▶ [Problem to work on] Nothing in the listing may change. Repeat all of it.
===== Dataset excerpts =====
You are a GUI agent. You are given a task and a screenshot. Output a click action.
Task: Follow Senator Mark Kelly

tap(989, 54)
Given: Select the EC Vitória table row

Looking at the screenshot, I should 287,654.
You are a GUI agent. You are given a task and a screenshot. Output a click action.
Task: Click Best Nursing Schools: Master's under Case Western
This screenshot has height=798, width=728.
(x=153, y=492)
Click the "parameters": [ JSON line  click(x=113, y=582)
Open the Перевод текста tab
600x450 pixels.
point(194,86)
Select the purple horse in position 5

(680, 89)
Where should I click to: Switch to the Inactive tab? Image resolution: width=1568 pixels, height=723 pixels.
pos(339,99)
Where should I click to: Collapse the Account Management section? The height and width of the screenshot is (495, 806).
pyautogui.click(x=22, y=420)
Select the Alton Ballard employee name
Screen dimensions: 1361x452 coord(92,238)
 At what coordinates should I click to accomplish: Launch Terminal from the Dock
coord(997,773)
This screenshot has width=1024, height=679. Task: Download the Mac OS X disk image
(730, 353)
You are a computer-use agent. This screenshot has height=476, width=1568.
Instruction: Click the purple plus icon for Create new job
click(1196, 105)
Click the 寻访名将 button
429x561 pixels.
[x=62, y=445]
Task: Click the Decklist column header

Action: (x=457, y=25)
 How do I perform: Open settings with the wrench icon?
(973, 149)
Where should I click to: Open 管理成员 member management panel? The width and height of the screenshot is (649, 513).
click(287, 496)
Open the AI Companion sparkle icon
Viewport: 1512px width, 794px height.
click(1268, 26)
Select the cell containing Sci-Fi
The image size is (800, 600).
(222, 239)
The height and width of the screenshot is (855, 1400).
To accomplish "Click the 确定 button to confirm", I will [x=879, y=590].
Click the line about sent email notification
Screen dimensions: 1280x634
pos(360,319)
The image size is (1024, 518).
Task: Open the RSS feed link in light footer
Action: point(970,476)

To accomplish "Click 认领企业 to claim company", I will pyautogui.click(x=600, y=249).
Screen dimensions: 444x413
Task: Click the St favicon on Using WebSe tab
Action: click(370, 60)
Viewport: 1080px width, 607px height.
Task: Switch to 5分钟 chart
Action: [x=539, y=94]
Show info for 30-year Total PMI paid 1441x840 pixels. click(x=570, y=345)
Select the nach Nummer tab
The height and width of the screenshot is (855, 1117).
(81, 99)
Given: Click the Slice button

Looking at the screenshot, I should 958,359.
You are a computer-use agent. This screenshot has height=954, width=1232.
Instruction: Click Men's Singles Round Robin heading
=====
▶ [Response]
You are a GUI agent. You are given a task and a screenshot. Output a click action.
Task: Follow Senator Mark Kelly

tap(989, 54)
Given: Select the EC Vitória table row

Looking at the screenshot, I should 287,654.
You are a GUI agent. You are given a task and a screenshot. Output a click action.
Task: Click Best Nursing Schools: Master's under Case Western
This screenshot has height=798, width=728.
(x=153, y=492)
Click the "parameters": [ JSON line  click(x=113, y=582)
Open the Перевод текста tab
600x450 pixels.
point(194,86)
Select the purple horse in position 5

(680, 89)
Where should I click to: Switch to the Inactive tab? Image resolution: width=1568 pixels, height=723 pixels.
pos(339,99)
Where should I click to: Collapse the Account Management section? The height and width of the screenshot is (495, 806).
pyautogui.click(x=22, y=420)
Select the Alton Ballard employee name
Screen dimensions: 1361x452 coord(92,238)
 At what coordinates should I click to accomplish: Launch Terminal from the Dock
coord(997,773)
This screenshot has width=1024, height=679. Task: Download the Mac OS X disk image
(730, 353)
You are a computer-use agent. This screenshot has height=476, width=1568.
Instruction: Click the purple plus icon for Create new job
click(1196, 105)
Click the 寻访名将 button
429x561 pixels.
[x=62, y=445]
Task: Click the Decklist column header

Action: (x=457, y=25)
 How do I perform: Open settings with the wrench icon?
(973, 149)
Where should I click to: Open 管理成员 member management panel? The width and height of the screenshot is (649, 513).
click(287, 496)
Open the AI Companion sparkle icon
Viewport: 1512px width, 794px height.
click(1268, 26)
Select the cell containing Sci-Fi
The image size is (800, 600).
(222, 239)
The height and width of the screenshot is (855, 1400).
To accomplish "Click the 确定 button to confirm", I will [x=879, y=590].
Click the line about sent email notification
Screen dimensions: 1280x634
pos(360,319)
The image size is (1024, 518).
Task: Open the RSS feed link in light footer
Action: point(970,476)

To accomplish "Click 认领企业 to claim company", I will pyautogui.click(x=600, y=249).
Screen dimensions: 444x413
Task: Click the St favicon on Using WebSe tab
Action: click(370, 60)
Viewport: 1080px width, 607px height.
Task: Switch to 5分钟 chart
Action: [x=539, y=94]
Show info for 30-year Total PMI paid 1441x840 pixels. click(x=570, y=345)
Select the nach Nummer tab
The height and width of the screenshot is (855, 1117).
(81, 99)
Given: Click the Slice button

Looking at the screenshot, I should 958,359.
You are a computer-use agent. This screenshot has height=954, width=1232.
Instruction: Click Men's Singles Round Robin heading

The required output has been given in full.